▸ **Collected data entries**:
· · · ·

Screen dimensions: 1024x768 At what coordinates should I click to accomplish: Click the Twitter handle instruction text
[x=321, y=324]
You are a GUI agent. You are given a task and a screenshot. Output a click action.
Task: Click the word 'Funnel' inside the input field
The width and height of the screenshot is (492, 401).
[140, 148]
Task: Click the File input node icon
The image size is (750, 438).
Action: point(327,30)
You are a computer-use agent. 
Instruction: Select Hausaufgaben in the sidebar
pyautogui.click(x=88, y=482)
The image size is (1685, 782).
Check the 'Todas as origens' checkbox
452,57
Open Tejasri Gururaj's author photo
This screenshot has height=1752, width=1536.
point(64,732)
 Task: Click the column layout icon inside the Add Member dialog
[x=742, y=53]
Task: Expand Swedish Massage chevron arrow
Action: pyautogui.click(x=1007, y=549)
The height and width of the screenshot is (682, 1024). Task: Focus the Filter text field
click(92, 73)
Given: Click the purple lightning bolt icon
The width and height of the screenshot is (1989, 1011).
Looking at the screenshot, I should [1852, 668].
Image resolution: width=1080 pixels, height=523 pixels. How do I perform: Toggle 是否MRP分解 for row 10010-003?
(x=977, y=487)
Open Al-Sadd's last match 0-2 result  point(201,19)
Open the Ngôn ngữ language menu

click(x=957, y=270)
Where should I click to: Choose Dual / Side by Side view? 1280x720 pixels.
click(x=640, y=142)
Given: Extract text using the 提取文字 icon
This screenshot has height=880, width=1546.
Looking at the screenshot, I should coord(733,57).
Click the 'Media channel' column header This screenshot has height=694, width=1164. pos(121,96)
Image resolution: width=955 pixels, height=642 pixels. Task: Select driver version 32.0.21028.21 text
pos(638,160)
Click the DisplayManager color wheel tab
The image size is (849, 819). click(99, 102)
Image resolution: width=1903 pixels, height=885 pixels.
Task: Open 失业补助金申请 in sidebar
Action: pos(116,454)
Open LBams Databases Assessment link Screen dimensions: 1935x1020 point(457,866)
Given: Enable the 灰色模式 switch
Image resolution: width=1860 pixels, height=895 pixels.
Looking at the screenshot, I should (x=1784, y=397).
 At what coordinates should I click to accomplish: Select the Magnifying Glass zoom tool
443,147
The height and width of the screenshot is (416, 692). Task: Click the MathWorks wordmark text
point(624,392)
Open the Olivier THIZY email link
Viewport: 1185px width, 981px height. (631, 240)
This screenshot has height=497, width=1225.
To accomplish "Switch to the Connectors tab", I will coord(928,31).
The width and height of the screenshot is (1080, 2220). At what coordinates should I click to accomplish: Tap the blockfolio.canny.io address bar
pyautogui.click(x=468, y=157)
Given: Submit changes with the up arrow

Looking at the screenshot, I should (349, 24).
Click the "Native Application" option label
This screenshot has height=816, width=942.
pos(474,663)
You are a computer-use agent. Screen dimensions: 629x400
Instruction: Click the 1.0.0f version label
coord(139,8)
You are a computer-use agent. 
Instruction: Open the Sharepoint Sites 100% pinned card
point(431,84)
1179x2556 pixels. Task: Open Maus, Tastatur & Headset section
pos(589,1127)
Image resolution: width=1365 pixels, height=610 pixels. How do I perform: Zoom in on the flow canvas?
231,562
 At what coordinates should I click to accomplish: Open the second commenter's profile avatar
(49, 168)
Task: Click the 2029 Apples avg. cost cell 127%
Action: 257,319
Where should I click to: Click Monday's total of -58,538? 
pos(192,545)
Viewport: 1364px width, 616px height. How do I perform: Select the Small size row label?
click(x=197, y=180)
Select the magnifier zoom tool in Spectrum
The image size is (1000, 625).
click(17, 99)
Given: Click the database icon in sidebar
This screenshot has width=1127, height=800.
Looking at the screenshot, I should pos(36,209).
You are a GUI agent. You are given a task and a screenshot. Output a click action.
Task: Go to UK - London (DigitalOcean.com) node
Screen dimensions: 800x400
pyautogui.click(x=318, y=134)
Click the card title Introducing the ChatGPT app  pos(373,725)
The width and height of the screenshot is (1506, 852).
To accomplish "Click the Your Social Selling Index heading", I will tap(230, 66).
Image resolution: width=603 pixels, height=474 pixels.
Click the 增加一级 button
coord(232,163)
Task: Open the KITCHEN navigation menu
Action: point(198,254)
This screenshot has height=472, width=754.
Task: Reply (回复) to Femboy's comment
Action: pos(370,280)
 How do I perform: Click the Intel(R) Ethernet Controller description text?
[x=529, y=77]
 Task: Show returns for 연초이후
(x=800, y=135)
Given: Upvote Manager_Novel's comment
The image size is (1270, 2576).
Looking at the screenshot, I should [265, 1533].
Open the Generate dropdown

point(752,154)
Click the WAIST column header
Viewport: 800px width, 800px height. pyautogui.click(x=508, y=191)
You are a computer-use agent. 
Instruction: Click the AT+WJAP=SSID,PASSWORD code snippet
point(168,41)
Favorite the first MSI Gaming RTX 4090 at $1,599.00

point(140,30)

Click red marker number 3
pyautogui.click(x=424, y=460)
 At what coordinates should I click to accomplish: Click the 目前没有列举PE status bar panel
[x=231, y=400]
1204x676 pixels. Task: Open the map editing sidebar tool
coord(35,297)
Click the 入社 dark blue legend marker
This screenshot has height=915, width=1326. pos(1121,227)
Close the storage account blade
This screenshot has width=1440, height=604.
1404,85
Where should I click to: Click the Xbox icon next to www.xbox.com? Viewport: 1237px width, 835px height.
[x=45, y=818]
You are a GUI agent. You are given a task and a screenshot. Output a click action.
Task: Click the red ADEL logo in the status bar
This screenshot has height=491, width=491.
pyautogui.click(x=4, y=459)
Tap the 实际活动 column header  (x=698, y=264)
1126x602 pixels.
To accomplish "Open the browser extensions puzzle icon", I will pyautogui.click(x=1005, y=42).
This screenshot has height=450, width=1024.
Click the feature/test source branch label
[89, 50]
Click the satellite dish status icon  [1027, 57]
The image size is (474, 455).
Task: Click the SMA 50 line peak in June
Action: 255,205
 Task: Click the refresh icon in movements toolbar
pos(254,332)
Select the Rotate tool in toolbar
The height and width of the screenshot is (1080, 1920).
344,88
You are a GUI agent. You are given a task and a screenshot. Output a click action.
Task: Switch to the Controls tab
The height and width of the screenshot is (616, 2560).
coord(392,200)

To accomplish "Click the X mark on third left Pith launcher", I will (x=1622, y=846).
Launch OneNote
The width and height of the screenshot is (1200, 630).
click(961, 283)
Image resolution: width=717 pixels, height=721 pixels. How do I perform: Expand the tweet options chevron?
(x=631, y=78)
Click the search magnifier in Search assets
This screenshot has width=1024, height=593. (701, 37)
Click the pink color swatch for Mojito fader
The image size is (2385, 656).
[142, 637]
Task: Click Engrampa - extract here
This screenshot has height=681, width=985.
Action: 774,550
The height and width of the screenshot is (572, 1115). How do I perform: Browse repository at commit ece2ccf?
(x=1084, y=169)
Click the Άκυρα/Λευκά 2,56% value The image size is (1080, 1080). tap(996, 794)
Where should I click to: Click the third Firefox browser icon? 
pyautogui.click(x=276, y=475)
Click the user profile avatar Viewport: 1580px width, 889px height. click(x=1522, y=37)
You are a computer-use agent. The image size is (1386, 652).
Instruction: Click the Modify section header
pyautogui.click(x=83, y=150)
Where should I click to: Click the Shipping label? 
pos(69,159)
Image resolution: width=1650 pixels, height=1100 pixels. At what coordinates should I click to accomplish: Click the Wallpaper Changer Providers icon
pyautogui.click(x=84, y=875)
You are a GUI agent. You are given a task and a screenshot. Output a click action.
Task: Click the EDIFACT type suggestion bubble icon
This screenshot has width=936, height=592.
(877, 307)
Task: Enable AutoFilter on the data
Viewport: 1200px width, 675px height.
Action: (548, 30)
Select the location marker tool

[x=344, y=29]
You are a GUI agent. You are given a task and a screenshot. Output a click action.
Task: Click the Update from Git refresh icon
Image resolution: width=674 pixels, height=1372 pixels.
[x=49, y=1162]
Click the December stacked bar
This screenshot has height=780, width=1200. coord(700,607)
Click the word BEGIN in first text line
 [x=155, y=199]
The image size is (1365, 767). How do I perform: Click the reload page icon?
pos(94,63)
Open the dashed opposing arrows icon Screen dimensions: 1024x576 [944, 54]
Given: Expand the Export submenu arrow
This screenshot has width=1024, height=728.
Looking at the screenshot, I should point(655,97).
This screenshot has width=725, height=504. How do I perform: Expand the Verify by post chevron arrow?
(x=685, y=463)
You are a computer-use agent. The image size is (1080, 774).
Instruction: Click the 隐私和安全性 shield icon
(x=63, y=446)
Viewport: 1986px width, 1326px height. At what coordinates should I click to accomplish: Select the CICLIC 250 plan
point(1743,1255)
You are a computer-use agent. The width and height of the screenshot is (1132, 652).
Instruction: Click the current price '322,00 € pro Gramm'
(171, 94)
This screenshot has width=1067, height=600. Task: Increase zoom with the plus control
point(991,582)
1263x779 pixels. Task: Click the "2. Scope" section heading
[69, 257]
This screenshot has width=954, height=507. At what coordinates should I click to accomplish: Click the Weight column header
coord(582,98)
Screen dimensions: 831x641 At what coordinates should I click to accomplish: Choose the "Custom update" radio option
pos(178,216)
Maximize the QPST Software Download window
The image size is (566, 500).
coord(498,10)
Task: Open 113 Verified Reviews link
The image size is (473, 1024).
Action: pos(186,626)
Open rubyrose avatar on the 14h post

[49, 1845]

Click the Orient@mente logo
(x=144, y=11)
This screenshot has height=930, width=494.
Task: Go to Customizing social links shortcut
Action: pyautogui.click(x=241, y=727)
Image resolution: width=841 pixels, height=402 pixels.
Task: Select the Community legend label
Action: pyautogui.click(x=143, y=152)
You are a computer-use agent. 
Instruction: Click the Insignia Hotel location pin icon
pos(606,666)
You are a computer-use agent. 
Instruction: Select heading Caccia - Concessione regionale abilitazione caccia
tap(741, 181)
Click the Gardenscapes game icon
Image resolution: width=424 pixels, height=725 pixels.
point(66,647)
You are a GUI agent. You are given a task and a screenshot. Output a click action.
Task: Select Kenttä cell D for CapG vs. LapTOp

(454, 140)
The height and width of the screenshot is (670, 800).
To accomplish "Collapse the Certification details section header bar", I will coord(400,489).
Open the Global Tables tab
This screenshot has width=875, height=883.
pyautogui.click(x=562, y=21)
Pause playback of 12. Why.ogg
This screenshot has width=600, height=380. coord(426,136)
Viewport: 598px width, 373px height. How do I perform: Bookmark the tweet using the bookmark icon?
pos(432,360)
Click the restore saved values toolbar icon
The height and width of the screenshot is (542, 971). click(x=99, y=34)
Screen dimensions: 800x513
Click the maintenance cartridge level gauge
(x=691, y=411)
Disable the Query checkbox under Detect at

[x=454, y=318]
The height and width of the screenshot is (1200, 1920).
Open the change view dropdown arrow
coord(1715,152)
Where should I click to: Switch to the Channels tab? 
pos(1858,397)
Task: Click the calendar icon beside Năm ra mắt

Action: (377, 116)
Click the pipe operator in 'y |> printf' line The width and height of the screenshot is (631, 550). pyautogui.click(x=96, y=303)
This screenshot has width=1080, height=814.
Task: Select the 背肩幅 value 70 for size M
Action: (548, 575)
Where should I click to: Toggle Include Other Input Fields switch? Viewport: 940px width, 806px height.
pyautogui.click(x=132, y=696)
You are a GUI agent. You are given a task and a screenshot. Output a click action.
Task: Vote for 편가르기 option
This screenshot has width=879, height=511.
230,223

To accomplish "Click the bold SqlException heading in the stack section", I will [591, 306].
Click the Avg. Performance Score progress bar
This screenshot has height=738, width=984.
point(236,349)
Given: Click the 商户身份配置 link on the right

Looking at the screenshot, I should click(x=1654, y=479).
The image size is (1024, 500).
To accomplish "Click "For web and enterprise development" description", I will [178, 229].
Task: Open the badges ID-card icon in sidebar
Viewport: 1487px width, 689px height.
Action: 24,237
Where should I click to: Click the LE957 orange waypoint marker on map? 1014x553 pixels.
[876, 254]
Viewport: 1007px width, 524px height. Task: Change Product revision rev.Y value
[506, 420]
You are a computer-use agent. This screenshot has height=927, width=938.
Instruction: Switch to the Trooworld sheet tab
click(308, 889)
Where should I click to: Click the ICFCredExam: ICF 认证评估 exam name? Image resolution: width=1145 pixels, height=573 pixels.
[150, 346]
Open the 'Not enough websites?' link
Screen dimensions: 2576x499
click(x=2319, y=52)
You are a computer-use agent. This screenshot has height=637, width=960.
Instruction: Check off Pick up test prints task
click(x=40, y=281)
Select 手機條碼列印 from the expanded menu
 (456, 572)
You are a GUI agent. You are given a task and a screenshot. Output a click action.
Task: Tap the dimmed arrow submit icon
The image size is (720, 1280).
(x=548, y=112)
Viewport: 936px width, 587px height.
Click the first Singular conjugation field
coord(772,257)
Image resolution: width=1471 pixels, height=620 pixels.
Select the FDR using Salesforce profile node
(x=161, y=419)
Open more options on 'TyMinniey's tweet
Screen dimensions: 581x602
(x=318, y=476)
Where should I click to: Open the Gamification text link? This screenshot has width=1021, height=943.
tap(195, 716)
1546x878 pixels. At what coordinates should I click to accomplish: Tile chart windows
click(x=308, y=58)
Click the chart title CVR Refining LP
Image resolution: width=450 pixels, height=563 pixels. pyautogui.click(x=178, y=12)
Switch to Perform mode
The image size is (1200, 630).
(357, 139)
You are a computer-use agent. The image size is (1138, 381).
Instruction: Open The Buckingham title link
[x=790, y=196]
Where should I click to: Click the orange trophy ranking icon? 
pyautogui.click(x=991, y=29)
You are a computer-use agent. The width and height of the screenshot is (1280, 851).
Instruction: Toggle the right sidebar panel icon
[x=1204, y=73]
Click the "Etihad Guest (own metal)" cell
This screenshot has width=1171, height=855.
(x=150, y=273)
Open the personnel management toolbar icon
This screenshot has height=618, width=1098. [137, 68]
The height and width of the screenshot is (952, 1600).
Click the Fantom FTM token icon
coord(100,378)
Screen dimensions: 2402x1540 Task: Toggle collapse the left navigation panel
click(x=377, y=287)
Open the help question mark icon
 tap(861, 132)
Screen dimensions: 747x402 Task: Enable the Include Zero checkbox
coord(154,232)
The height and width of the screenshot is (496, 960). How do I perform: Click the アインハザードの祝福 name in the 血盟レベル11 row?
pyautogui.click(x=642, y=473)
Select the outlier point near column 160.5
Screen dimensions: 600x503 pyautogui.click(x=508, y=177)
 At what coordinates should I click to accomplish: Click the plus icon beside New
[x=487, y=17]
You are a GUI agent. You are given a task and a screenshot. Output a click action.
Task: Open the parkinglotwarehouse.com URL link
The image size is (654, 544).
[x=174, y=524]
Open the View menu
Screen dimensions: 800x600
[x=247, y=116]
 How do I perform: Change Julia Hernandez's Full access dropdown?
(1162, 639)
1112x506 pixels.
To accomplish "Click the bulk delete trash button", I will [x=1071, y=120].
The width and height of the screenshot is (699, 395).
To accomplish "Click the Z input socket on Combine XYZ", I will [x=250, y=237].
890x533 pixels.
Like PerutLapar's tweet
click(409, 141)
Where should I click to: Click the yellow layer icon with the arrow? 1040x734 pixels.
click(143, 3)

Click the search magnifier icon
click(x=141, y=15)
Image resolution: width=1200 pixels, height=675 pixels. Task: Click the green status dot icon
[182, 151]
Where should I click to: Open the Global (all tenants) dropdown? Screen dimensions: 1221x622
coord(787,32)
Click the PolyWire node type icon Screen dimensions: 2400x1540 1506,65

· · · ·

Your task is to repeat the records exactly. Begin at their first line and stop after the line containing "The image size is (1685, 782).".

Screen dimensions: 1024x768 At what coordinates should I click to accomplish: Click the Twitter handle instruction text
[x=321, y=324]
You are a GUI agent. You are given a task and a screenshot. Output a click action.
Task: Click the word 'Funnel' inside the input field
The width and height of the screenshot is (492, 401).
[140, 148]
Task: Click the File input node icon
The image size is (750, 438).
Action: point(327,30)
You are a computer-use agent. 
Instruction: Select Hausaufgaben in the sidebar
pyautogui.click(x=88, y=482)
The image size is (1685, 782).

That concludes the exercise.